Consent is by far the most commonly litigated defense in spousal cases, and it is also the most fact-dependent. A shared family computer does not automatically mean both spouses consented to having their individual accounts searched. Password-protecting an account, even on a shared device, signals that the user did not intend to grant access.
The rise of consumer-grade monitoring tools has made spousal surveillance dramatically easier and more invasive. Apps marketed as parental monitoring software can be repurposed to track a spouse’s location, read their messages, log their keystrokes, and even activate their phone’s camera or microphone without any visible sign on the device. These tools are sometimes called “stalkerware,” and using them against a spouse without consent can violate the Wiretap Act, the Stored Communications Act, and the CFAA simultaneously.

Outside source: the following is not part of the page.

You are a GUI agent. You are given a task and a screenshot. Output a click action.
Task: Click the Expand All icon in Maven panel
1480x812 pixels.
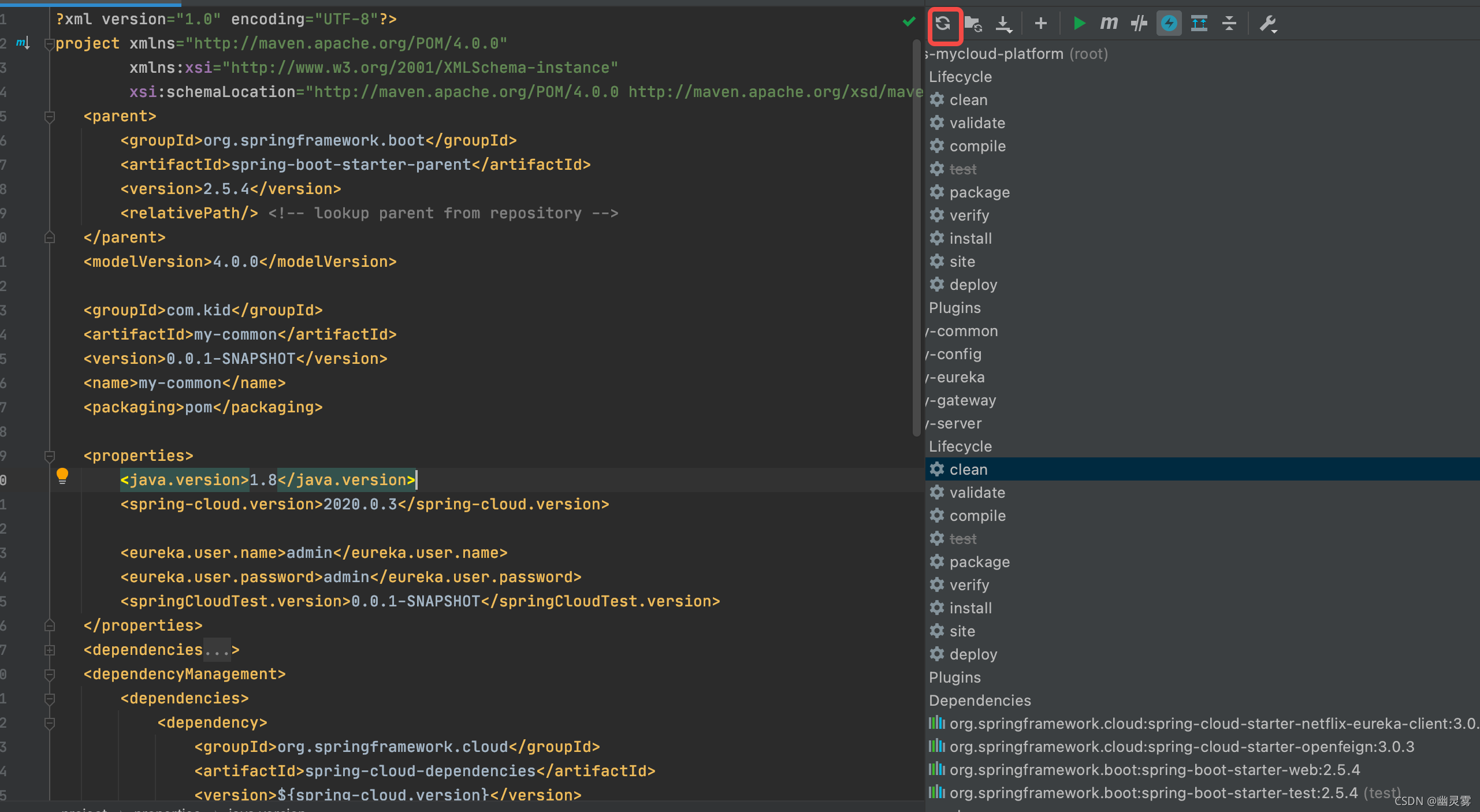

Courts have treated the installation of hidden monitoring software on a spouse’s device as a potential intrusion upon seclusion, though outcomes depend on who owned the device, whether both spouses used it, and whether the monitoring spouse had a plausible argument for consent. The lowered expectation of privacy in a marital home makes these cases genuinely harder than surveillance between strangers, but that lowered expectation has limits. Secretly installing software designed to capture every private communication crosses the line for most courts.
When surveillance crosses into a pattern of monitoring, control, or intimidation, it can also trigger stalking and harassment statutes. Every state has laws addressing stalking, and many have updated those laws to cover technology-facilitated conduct like GPS tracking, spyware installation, and persistent digital monitoring. Victims of spousal surveillance who feel unsafe should know that protective orders can include specific provisions prohibiting the use of technology to monitor or harass. If you are in this situation, contacting the National Domestic Violence Hotline (1-800-799-7233) or a local legal aid office is a concrete first step toward safety.
State law adds another layer of complexity because privacy statutes vary significantly across jurisdictions. The most consequential difference involves recording consent requirements. A majority of states follow a one-party consent rule, meaning you can legally record a conversation you are part of without telling the other person. A smaller group of states require all parties to consent, which means recording your spouse’s phone call without their knowledge is a crime even if you are on the line. Which rule applies in your state can determine whether a key piece of evidence is admissible or whether recording it was a criminal act.
State laws also differ on the statute of limitations for filing a privacy claim. The window typically falls between two and five years from the date you discovered (or reasonably should have discovered) the violation. Missing this deadline means losing the right to sue entirely, regardless of how strong your claim might be. If you suspect your spouse has been monitoring your communications, consulting an attorney before the clock runs out is worth doing even if you are not yet sure you want to pursue a case.
Some states offer broader statutory protections than federal law. Others rely primarily on common-law tort principles, which can be less predictable. The recognition of specific privacy torts also varies: not every state recognizes false light as a separate claim, and the elements required to prove each tort can differ in meaningful ways. Because of this variation, the strength of a spousal privacy claim depends heavily on where you live, making local legal advice essential for anyone considering filing.